▶ Activity
Word for word, set down the entries that follow.

▶ Recorded information

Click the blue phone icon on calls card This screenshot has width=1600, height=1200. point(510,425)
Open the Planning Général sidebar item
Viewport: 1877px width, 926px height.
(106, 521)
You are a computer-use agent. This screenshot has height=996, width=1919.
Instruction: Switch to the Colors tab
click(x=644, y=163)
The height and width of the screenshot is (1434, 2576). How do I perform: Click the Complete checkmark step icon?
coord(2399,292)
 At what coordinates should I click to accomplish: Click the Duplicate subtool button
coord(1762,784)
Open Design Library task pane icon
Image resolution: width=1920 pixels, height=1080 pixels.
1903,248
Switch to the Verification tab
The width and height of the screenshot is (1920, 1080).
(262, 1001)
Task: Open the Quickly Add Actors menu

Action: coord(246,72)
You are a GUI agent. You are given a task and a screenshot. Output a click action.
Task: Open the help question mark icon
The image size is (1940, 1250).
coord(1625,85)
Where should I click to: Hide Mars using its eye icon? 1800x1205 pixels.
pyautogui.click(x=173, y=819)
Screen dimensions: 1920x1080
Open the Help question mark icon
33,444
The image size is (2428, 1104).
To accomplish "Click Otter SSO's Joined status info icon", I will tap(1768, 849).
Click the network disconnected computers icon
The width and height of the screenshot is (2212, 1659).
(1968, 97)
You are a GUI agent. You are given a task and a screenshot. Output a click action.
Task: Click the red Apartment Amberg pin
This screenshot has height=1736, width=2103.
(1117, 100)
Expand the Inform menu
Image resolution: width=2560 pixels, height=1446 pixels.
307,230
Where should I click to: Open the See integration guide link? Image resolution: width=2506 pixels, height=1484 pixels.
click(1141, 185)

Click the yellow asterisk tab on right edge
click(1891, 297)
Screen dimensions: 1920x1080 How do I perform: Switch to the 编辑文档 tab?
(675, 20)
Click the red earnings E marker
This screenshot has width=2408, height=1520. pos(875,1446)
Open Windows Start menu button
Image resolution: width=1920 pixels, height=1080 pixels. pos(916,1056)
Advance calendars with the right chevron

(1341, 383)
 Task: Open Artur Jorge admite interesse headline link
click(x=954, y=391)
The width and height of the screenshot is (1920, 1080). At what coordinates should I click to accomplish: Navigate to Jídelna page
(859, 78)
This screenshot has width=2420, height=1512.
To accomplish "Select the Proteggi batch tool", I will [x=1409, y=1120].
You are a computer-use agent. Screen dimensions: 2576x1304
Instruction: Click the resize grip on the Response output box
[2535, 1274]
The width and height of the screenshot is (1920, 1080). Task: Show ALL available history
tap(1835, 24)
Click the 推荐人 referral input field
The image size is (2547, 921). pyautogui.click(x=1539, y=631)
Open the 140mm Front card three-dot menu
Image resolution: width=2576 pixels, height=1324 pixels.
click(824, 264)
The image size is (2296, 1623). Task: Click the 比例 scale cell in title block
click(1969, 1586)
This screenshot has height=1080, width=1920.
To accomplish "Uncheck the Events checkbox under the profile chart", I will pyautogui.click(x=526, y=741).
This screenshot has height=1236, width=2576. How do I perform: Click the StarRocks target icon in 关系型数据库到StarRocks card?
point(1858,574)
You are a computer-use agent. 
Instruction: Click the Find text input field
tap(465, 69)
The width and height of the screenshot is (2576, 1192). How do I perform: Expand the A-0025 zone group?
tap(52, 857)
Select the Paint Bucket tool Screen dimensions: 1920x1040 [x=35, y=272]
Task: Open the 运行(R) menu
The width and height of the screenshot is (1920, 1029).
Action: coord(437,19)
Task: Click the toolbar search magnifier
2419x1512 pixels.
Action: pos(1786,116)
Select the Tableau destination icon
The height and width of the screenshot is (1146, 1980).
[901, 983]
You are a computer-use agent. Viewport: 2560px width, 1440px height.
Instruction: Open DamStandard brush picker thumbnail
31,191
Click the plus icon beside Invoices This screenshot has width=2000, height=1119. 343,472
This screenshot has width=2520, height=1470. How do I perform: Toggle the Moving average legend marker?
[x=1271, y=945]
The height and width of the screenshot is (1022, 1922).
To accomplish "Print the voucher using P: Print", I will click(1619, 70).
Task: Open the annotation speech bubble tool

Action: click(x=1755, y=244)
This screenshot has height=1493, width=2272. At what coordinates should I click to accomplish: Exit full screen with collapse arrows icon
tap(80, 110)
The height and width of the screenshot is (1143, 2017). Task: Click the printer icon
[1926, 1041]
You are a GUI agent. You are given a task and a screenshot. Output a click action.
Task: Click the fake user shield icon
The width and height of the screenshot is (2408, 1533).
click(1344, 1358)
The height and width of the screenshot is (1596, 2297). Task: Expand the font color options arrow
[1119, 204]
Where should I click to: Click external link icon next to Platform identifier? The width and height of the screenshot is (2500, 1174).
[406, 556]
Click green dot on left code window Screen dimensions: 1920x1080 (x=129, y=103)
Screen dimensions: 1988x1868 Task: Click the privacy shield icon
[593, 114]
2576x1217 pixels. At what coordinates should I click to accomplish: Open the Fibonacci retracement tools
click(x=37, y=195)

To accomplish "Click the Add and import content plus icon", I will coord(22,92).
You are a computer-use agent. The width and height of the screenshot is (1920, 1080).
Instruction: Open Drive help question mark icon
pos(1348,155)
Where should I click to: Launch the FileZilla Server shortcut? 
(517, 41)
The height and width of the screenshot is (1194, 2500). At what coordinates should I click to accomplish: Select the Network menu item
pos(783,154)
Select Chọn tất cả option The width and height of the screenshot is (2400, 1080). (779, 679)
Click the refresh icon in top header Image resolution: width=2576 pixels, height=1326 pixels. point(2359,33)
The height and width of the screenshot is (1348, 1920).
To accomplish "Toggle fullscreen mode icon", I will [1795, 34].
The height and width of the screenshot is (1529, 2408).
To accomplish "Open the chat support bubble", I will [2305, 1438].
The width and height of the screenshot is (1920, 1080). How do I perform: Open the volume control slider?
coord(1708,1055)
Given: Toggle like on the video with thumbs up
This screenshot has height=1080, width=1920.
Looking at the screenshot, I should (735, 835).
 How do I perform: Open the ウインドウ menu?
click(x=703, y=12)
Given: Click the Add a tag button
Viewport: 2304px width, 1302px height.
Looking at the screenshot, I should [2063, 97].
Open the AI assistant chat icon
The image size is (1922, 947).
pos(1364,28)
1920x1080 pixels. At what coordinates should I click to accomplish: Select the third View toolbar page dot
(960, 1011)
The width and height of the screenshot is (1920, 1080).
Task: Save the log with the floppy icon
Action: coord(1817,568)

▶ Task response
Click the blue phone icon on calls card This screenshot has width=1600, height=1200. point(510,425)
Open the Planning Général sidebar item
Viewport: 1877px width, 926px height.
(106, 521)
You are a computer-use agent. This screenshot has height=996, width=1919.
Instruction: Switch to the Colors tab
click(x=644, y=163)
The height and width of the screenshot is (1434, 2576). How do I perform: Click the Complete checkmark step icon?
coord(2399,292)
 At what coordinates should I click to accomplish: Click the Duplicate subtool button
coord(1762,784)
Open Design Library task pane icon
Image resolution: width=1920 pixels, height=1080 pixels.
1903,248
Switch to the Verification tab
The width and height of the screenshot is (1920, 1080).
(262, 1001)
Task: Open the Quickly Add Actors menu

Action: coord(246,72)
You are a GUI agent. You are given a task and a screenshot. Output a click action.
Task: Open the help question mark icon
The image size is (1940, 1250).
coord(1625,85)
Where should I click to: Hide Mars using its eye icon? 1800x1205 pixels.
pyautogui.click(x=173, y=819)
Screen dimensions: 1920x1080
Open the Help question mark icon
33,444
The image size is (2428, 1104).
To accomplish "Click Otter SSO's Joined status info icon", I will tap(1768, 849).
Click the network disconnected computers icon
The width and height of the screenshot is (2212, 1659).
(1968, 97)
You are a GUI agent. You are given a task and a screenshot. Output a click action.
Task: Click the red Apartment Amberg pin
This screenshot has height=1736, width=2103.
(1117, 100)
Expand the Inform menu
Image resolution: width=2560 pixels, height=1446 pixels.
307,230
Where should I click to: Open the See integration guide link? Image resolution: width=2506 pixels, height=1484 pixels.
click(1141, 185)

Click the yellow asterisk tab on right edge
click(1891, 297)
Screen dimensions: 1920x1080 How do I perform: Switch to the 编辑文档 tab?
(675, 20)
Click the red earnings E marker
This screenshot has width=2408, height=1520. pos(875,1446)
Open Windows Start menu button
Image resolution: width=1920 pixels, height=1080 pixels. pos(916,1056)
Advance calendars with the right chevron

(1341, 383)
 Task: Open Artur Jorge admite interesse headline link
click(x=954, y=391)
The width and height of the screenshot is (1920, 1080). At what coordinates should I click to accomplish: Navigate to Jídelna page
(859, 78)
This screenshot has width=2420, height=1512.
To accomplish "Select the Proteggi batch tool", I will [x=1409, y=1120].
You are a computer-use agent. Screen dimensions: 2576x1304
Instruction: Click the resize grip on the Response output box
[2535, 1274]
The width and height of the screenshot is (1920, 1080). Task: Show ALL available history
tap(1835, 24)
Click the 推荐人 referral input field
The image size is (2547, 921). pyautogui.click(x=1539, y=631)
Open the 140mm Front card three-dot menu
Image resolution: width=2576 pixels, height=1324 pixels.
click(824, 264)
The image size is (2296, 1623). Task: Click the 比例 scale cell in title block
click(1969, 1586)
This screenshot has height=1080, width=1920.
To accomplish "Uncheck the Events checkbox under the profile chart", I will pyautogui.click(x=526, y=741).
This screenshot has height=1236, width=2576. How do I perform: Click the StarRocks target icon in 关系型数据库到StarRocks card?
point(1858,574)
You are a computer-use agent. 
Instruction: Click the Find text input field
tap(465, 69)
The width and height of the screenshot is (2576, 1192). How do I perform: Expand the A-0025 zone group?
tap(52, 857)
Select the Paint Bucket tool Screen dimensions: 1920x1040 [x=35, y=272]
Task: Open the 运行(R) menu
The width and height of the screenshot is (1920, 1029).
Action: coord(437,19)
Task: Click the toolbar search magnifier
2419x1512 pixels.
Action: pos(1786,116)
Select the Tableau destination icon
The height and width of the screenshot is (1146, 1980).
[901, 983]
You are a computer-use agent. Viewport: 2560px width, 1440px height.
Instruction: Open DamStandard brush picker thumbnail
31,191
Click the plus icon beside Invoices This screenshot has width=2000, height=1119. 343,472
This screenshot has width=2520, height=1470. How do I perform: Toggle the Moving average legend marker?
[x=1271, y=945]
The height and width of the screenshot is (1022, 1922).
To accomplish "Print the voucher using P: Print", I will click(1619, 70).
Task: Open the annotation speech bubble tool

Action: click(x=1755, y=244)
This screenshot has height=1493, width=2272. At what coordinates should I click to accomplish: Exit full screen with collapse arrows icon
tap(80, 110)
The height and width of the screenshot is (1143, 2017). Task: Click the printer icon
[1926, 1041]
You are a GUI agent. You are given a task and a screenshot. Output a click action.
Task: Click the fake user shield icon
The width and height of the screenshot is (2408, 1533).
click(1344, 1358)
The height and width of the screenshot is (1596, 2297). Task: Expand the font color options arrow
[1119, 204]
Where should I click to: Click external link icon next to Platform identifier? The width and height of the screenshot is (2500, 1174).
[406, 556]
Click green dot on left code window Screen dimensions: 1920x1080 (x=129, y=103)
Screen dimensions: 1988x1868 Task: Click the privacy shield icon
[593, 114]
2576x1217 pixels. At what coordinates should I click to accomplish: Open the Fibonacci retracement tools
click(x=37, y=195)

To accomplish "Click the Add and import content plus icon", I will coord(22,92).
You are a computer-use agent. The width and height of the screenshot is (1920, 1080).
Instruction: Open Drive help question mark icon
pos(1348,155)
Where should I click to: Launch the FileZilla Server shortcut? 
(517, 41)
The height and width of the screenshot is (1194, 2500). At what coordinates should I click to accomplish: Select the Network menu item
pos(783,154)
Select Chọn tất cả option The width and height of the screenshot is (2400, 1080). (779, 679)
Click the refresh icon in top header Image resolution: width=2576 pixels, height=1326 pixels. point(2359,33)
The height and width of the screenshot is (1348, 1920).
To accomplish "Toggle fullscreen mode icon", I will [1795, 34].
The height and width of the screenshot is (1529, 2408).
To accomplish "Open the chat support bubble", I will [2305, 1438].
The width and height of the screenshot is (1920, 1080). How do I perform: Open the volume control slider?
coord(1708,1055)
Given: Toggle like on the video with thumbs up
This screenshot has height=1080, width=1920.
Looking at the screenshot, I should (735, 835).
 How do I perform: Open the ウインドウ menu?
click(x=703, y=12)
Given: Click the Add a tag button
Viewport: 2304px width, 1302px height.
Looking at the screenshot, I should [2063, 97].
Open the AI assistant chat icon
The image size is (1922, 947).
pos(1364,28)
1920x1080 pixels. At what coordinates should I click to accomplish: Select the third View toolbar page dot
(960, 1011)
The width and height of the screenshot is (1920, 1080).
Task: Save the log with the floppy icon
Action: coord(1817,568)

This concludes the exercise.